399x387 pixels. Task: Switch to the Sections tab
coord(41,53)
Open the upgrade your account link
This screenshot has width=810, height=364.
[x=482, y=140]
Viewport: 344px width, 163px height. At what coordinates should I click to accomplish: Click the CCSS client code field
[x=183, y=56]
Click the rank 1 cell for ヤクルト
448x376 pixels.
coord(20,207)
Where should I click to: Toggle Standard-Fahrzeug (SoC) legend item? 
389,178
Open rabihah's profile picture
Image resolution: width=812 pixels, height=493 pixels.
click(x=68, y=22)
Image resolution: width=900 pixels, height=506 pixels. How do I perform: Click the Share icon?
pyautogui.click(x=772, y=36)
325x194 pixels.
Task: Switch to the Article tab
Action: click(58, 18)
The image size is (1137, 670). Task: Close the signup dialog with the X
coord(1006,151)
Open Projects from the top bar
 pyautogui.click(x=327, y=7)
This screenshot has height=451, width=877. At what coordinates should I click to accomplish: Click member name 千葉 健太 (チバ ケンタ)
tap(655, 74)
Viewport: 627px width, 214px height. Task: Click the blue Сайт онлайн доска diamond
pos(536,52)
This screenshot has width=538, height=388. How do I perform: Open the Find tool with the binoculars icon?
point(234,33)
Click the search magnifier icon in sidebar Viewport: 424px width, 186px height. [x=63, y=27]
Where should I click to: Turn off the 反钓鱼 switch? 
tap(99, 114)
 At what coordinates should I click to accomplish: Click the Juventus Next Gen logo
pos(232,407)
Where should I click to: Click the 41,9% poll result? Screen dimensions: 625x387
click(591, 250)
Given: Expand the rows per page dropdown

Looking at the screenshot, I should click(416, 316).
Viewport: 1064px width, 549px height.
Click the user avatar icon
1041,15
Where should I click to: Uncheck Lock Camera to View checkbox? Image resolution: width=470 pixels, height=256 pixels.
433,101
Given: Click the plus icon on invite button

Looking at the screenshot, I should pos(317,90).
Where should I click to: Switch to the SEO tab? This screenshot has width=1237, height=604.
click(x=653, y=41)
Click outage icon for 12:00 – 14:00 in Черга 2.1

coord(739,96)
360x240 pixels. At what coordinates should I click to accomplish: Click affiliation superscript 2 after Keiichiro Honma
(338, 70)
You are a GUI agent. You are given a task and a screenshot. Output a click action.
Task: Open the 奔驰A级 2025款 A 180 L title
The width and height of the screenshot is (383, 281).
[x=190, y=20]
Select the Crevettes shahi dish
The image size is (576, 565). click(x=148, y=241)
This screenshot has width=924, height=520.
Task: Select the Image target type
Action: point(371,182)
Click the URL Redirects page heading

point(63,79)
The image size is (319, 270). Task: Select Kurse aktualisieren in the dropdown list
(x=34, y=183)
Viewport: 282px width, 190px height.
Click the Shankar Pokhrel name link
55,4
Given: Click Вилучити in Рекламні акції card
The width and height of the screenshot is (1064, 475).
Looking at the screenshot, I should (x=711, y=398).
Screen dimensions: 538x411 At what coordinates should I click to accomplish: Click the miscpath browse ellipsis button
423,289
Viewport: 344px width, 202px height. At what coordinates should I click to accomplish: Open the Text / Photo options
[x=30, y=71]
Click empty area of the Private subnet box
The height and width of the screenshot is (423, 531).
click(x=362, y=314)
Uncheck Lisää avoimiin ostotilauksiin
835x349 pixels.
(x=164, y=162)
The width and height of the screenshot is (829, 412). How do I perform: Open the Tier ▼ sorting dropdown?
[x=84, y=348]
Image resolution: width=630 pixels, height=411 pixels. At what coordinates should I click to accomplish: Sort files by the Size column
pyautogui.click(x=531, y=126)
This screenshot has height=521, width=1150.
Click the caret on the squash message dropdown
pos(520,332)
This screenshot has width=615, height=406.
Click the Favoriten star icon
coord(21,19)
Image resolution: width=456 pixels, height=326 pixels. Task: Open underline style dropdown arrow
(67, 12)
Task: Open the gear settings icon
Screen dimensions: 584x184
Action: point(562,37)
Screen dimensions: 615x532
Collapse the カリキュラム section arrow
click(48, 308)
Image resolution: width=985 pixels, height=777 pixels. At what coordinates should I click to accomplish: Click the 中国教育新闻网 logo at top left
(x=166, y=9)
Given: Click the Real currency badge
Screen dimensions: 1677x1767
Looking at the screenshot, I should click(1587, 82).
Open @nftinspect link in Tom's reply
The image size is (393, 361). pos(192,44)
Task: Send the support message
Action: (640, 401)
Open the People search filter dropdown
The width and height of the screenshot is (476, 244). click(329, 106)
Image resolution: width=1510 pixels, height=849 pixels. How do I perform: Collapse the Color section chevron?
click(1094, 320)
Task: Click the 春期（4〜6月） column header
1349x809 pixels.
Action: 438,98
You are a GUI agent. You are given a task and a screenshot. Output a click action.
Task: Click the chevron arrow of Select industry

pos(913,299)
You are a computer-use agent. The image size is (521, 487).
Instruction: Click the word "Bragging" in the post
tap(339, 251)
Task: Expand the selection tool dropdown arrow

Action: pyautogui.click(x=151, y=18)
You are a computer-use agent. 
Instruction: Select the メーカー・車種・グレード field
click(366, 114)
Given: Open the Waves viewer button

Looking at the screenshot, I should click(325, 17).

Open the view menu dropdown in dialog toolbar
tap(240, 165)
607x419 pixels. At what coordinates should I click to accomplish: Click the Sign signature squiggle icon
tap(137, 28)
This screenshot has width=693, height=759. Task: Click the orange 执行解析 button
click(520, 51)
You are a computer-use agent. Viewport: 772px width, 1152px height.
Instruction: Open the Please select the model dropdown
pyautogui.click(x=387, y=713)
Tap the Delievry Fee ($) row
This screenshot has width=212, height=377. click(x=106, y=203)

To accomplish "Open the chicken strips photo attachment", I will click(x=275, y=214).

☆ ☆ ☆ ☆ ☆ ☆ ☆

- Problem statement: Give back the entries exactly, so that each line matches the original.

- Result of the task:
399x387 pixels. Task: Switch to the Sections tab
coord(41,53)
Open the upgrade your account link
This screenshot has width=810, height=364.
[x=482, y=140]
Viewport: 344px width, 163px height. At what coordinates should I click to accomplish: Click the CCSS client code field
[x=183, y=56]
Click the rank 1 cell for ヤクルト
448x376 pixels.
coord(20,207)
Where should I click to: Toggle Standard-Fahrzeug (SoC) legend item? 
389,178
Open rabihah's profile picture
Image resolution: width=812 pixels, height=493 pixels.
click(x=68, y=22)
Image resolution: width=900 pixels, height=506 pixels. How do I perform: Click the Share icon?
pyautogui.click(x=772, y=36)
325x194 pixels.
Task: Switch to the Article tab
Action: click(58, 18)
The image size is (1137, 670). Task: Close the signup dialog with the X
coord(1006,151)
Open Projects from the top bar
 pyautogui.click(x=327, y=7)
This screenshot has height=451, width=877. At what coordinates should I click to accomplish: Click member name 千葉 健太 (チバ ケンタ)
tap(655, 74)
Viewport: 627px width, 214px height. Task: Click the blue Сайт онлайн доска diamond
pos(536,52)
This screenshot has width=538, height=388. How do I perform: Open the Find tool with the binoculars icon?
point(234,33)
Click the search magnifier icon in sidebar Viewport: 424px width, 186px height. [x=63, y=27]
Where should I click to: Turn off the 反钓鱼 switch? 
tap(99, 114)
 At what coordinates should I click to accomplish: Click the Juventus Next Gen logo
pos(232,407)
Where should I click to: Click the 41,9% poll result? Screen dimensions: 625x387
click(591, 250)
Given: Expand the rows per page dropdown

Looking at the screenshot, I should click(416, 316).
Viewport: 1064px width, 549px height.
Click the user avatar icon
1041,15
Where should I click to: Uncheck Lock Camera to View checkbox? Image resolution: width=470 pixels, height=256 pixels.
433,101
Given: Click the plus icon on invite button

Looking at the screenshot, I should pos(317,90).
Where should I click to: Switch to the SEO tab? This screenshot has width=1237, height=604.
click(x=653, y=41)
Click outage icon for 12:00 – 14:00 in Черга 2.1

coord(739,96)
360x240 pixels. At what coordinates should I click to accomplish: Click affiliation superscript 2 after Keiichiro Honma
(338, 70)
You are a GUI agent. You are given a task and a screenshot. Output a click action.
Task: Open the 奔驰A级 2025款 A 180 L title
The width and height of the screenshot is (383, 281).
[x=190, y=20]
Select the Crevettes shahi dish
The image size is (576, 565). click(x=148, y=241)
This screenshot has width=924, height=520.
Task: Select the Image target type
Action: point(371,182)
Click the URL Redirects page heading

point(63,79)
The image size is (319, 270). Task: Select Kurse aktualisieren in the dropdown list
(x=34, y=183)
Viewport: 282px width, 190px height.
Click the Shankar Pokhrel name link
55,4
Given: Click Вилучити in Рекламні акції card
The width and height of the screenshot is (1064, 475).
Looking at the screenshot, I should (x=711, y=398).
Screen dimensions: 538x411 At what coordinates should I click to accomplish: Click the miscpath browse ellipsis button
423,289
Viewport: 344px width, 202px height. At what coordinates should I click to accomplish: Open the Text / Photo options
[x=30, y=71]
Click empty area of the Private subnet box
The height and width of the screenshot is (423, 531).
click(x=362, y=314)
Uncheck Lisää avoimiin ostotilauksiin
835x349 pixels.
(x=164, y=162)
The width and height of the screenshot is (829, 412). How do I perform: Open the Tier ▼ sorting dropdown?
[x=84, y=348]
Image resolution: width=630 pixels, height=411 pixels. At what coordinates should I click to accomplish: Sort files by the Size column
pyautogui.click(x=531, y=126)
This screenshot has height=521, width=1150.
Click the caret on the squash message dropdown
pos(520,332)
This screenshot has width=615, height=406.
Click the Favoriten star icon
coord(21,19)
Image resolution: width=456 pixels, height=326 pixels. Task: Open underline style dropdown arrow
(67, 12)
Task: Open the gear settings icon
Screen dimensions: 584x184
Action: point(562,37)
Screen dimensions: 615x532
Collapse the カリキュラム section arrow
click(48, 308)
Image resolution: width=985 pixels, height=777 pixels. At what coordinates should I click to accomplish: Click the 中国教育新闻网 logo at top left
(x=166, y=9)
Given: Click the Real currency badge
Screen dimensions: 1677x1767
Looking at the screenshot, I should click(1587, 82).
Open @nftinspect link in Tom's reply
The image size is (393, 361). pos(192,44)
Task: Send the support message
Action: (640, 401)
Open the People search filter dropdown
The width and height of the screenshot is (476, 244). click(329, 106)
Image resolution: width=1510 pixels, height=849 pixels. How do I perform: Collapse the Color section chevron?
click(1094, 320)
Task: Click the 春期（4〜6月） column header
1349x809 pixels.
Action: 438,98
You are a GUI agent. You are given a task and a screenshot. Output a click action.
Task: Click the chevron arrow of Select industry

pos(913,299)
You are a computer-use agent. The image size is (521, 487).
Instruction: Click the word "Bragging" in the post
tap(339, 251)
Task: Expand the selection tool dropdown arrow

Action: pyautogui.click(x=151, y=18)
You are a computer-use agent. 
Instruction: Select the メーカー・車種・グレード field
click(366, 114)
Given: Open the Waves viewer button

Looking at the screenshot, I should click(325, 17).

Open the view menu dropdown in dialog toolbar
tap(240, 165)
607x419 pixels. At what coordinates should I click to accomplish: Click the Sign signature squiggle icon
tap(137, 28)
This screenshot has width=693, height=759. Task: Click the orange 执行解析 button
click(520, 51)
You are a computer-use agent. Viewport: 772px width, 1152px height.
Instruction: Open the Please select the model dropdown
pyautogui.click(x=387, y=713)
Tap the Delievry Fee ($) row
This screenshot has width=212, height=377. click(x=106, y=203)

To accomplish "Open the chicken strips photo attachment", I will click(x=275, y=214).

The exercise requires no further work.